Lance-formatted version of the Oxford-IIIT Pet dataset — 7,390 cat & dog photos across 37 breeds — sourced from pcuenq/oxford-pets.

Schema

ColumnTypeNotes
idint64Row index
imagelarge_binaryInline JPEG bytes
label_namestringOne of 37 breeds, underscore-spaced (british_shorthair, golden_retriever, …)
is_dogbooltrue for dog breeds, false for cat breeds
pathstring?Original filename in the source dataset
image_embfixed_size_list<float32, 512>OpenCLIP ViT-B-32 embedding (cosine-normalized)

Pre-built indices

  • IVF_PQ on image_embmetric=cosine
  • BITMAP on label_name and is_dog

Quick start

import lance
ds = lance.dataset("hf://datasets/lance-format/oxford-pets-lance/data/train.lance")
print(ds.count_rows(), ds.schema.names, ds.list_indices())

Load with LanceDB

These tables can also be consumed by LanceDB, the multimodal lakehouse and embedded search library built on top of Lance, for simplified vector search and other queries.
import lancedb

db = lancedb.connect("hf://datasets/lance-format/oxford-pets-lance/data")
tbl = db.open_table("train")
print(f"LanceDB table opened with {len(tbl)} images")

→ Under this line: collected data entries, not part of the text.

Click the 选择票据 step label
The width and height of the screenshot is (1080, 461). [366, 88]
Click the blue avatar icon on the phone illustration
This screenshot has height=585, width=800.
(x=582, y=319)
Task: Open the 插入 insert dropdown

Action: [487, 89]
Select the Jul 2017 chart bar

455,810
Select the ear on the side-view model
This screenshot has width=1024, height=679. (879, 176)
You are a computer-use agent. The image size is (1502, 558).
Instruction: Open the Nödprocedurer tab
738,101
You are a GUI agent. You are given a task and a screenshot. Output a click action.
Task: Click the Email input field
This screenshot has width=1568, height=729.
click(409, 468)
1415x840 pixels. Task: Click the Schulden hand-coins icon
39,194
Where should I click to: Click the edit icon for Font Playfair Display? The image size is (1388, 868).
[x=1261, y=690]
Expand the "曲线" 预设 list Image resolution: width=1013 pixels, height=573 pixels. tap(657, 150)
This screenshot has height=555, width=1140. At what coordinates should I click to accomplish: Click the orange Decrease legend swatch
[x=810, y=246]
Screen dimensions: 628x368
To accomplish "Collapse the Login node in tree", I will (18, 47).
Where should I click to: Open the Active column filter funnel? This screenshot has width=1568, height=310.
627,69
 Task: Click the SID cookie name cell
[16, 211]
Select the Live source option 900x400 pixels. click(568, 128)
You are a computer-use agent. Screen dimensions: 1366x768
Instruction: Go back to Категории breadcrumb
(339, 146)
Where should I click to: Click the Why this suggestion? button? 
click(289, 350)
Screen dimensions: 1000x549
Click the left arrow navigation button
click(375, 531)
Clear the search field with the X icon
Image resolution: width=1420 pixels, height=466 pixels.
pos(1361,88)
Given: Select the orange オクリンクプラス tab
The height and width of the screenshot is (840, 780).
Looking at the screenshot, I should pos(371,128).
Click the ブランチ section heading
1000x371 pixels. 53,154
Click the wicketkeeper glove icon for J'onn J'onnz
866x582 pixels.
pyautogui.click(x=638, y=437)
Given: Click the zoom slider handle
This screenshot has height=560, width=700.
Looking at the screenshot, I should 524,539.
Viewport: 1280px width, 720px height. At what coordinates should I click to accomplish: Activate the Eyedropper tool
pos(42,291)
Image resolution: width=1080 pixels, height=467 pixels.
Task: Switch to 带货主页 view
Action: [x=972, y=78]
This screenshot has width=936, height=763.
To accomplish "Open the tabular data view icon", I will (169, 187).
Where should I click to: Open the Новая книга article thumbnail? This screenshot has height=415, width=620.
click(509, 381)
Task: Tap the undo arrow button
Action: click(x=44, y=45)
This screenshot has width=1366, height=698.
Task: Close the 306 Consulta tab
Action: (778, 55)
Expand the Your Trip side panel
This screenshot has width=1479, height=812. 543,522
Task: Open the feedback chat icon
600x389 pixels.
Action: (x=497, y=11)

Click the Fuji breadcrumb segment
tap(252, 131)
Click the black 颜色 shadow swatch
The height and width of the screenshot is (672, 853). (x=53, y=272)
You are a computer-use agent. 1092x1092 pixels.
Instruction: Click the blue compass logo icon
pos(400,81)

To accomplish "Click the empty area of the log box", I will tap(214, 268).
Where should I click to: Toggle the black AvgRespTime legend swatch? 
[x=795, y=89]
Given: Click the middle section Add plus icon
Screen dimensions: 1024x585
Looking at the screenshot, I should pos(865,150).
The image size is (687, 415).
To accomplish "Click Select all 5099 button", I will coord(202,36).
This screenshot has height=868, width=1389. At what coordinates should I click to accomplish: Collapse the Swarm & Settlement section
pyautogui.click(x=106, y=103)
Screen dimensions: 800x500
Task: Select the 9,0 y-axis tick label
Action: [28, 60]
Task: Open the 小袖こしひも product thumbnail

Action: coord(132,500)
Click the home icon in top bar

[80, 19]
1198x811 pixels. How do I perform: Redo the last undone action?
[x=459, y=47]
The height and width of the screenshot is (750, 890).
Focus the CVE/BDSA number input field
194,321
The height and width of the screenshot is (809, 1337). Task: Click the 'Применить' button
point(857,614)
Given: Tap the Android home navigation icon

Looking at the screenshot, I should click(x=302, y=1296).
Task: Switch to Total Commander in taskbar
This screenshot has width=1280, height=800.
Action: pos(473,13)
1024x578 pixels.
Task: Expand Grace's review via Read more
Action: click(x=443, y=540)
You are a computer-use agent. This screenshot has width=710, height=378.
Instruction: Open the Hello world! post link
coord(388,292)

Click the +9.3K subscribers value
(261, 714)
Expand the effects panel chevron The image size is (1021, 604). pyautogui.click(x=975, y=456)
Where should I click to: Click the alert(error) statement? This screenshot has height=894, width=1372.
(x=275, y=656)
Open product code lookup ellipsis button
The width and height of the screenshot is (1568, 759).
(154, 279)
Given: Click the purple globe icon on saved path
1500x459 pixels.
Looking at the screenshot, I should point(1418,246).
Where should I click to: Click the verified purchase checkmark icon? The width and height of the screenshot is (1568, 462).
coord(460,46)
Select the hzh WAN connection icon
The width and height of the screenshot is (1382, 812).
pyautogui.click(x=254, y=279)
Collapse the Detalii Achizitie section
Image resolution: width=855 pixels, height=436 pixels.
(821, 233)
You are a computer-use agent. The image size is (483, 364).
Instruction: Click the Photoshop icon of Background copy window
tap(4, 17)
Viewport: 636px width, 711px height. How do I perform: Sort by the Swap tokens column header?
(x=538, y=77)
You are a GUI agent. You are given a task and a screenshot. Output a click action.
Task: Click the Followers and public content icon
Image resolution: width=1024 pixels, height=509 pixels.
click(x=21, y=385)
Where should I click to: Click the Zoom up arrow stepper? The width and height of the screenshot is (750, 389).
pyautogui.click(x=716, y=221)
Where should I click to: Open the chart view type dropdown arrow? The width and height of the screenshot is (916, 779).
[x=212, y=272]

Filter — only dogs, only golden retrievers, etc.

import lance
ds = lance.dataset("hf://datasets/lance-format/oxford-pets-lance/data/train.lance")
dogs = ds.scanner(filter="is_dog = true", columns=["label_name"], limit=5).to_table()
goldens = ds.scanner(filter="label_name = 'golden_retriever'", columns=["id"], limit=5).to_table()

Filter with LanceDB

import lancedb

db = lancedb.connect("hf://datasets/lance-format/oxford-pets-lance/data")
tbl = db.open_table("train")
dogs = tbl.search().where("is_dog = true").select(["label_name"]).limit(5).to_list()
goldens = tbl.search().where("label_name = 'golden_retriever'").select(["id"]).limit(5).to_list()
import lance, pyarrow as pa
ds = lance.dataset("hf://datasets/lance-format/oxford-pets-lance/data/train.lance")
emb_field = ds.schema.field("image_emb")
ref = ds.take([0], columns=["image_emb", "label_name"]).to_pylist()[0]
neighbors = ds.scanner(
    nearest={"column": "image_emb", "q": pa.array([ref["image_emb"]], type=emb_field.type)[0], "k": 5},
    columns=["id", "label_name"],
).to_table().to_pylist()
import lancedb

db = lancedb.connect("hf://datasets/lance-format/oxford-pets-lance/data")
tbl = db.open_table("train")

ref = tbl.search().limit(1).select(["image_emb", "label_name"]).to_list()[0]
query_embedding = ref["image_emb"]

results = (
    tbl.search(query_embedding)
    .metric("cosine")
    .select(["id", "label_name"])
    .limit(5)
    .to_list()
)

Source & license

Converted from pcuenq/oxford-pets. Released under CC BY-SA 4.0.

Citation

@inproceedings{parkhi2012cats,
  title={Cats and Dogs},
  author={Parkhi, Omkar M. and Vedaldi, Andrea and Zisserman, Andrew and Jawahar, C. V.},
  booktitle={IEEE Conference on Computer Vision and Pattern Recognition (CVPR)},
  year={2012}
}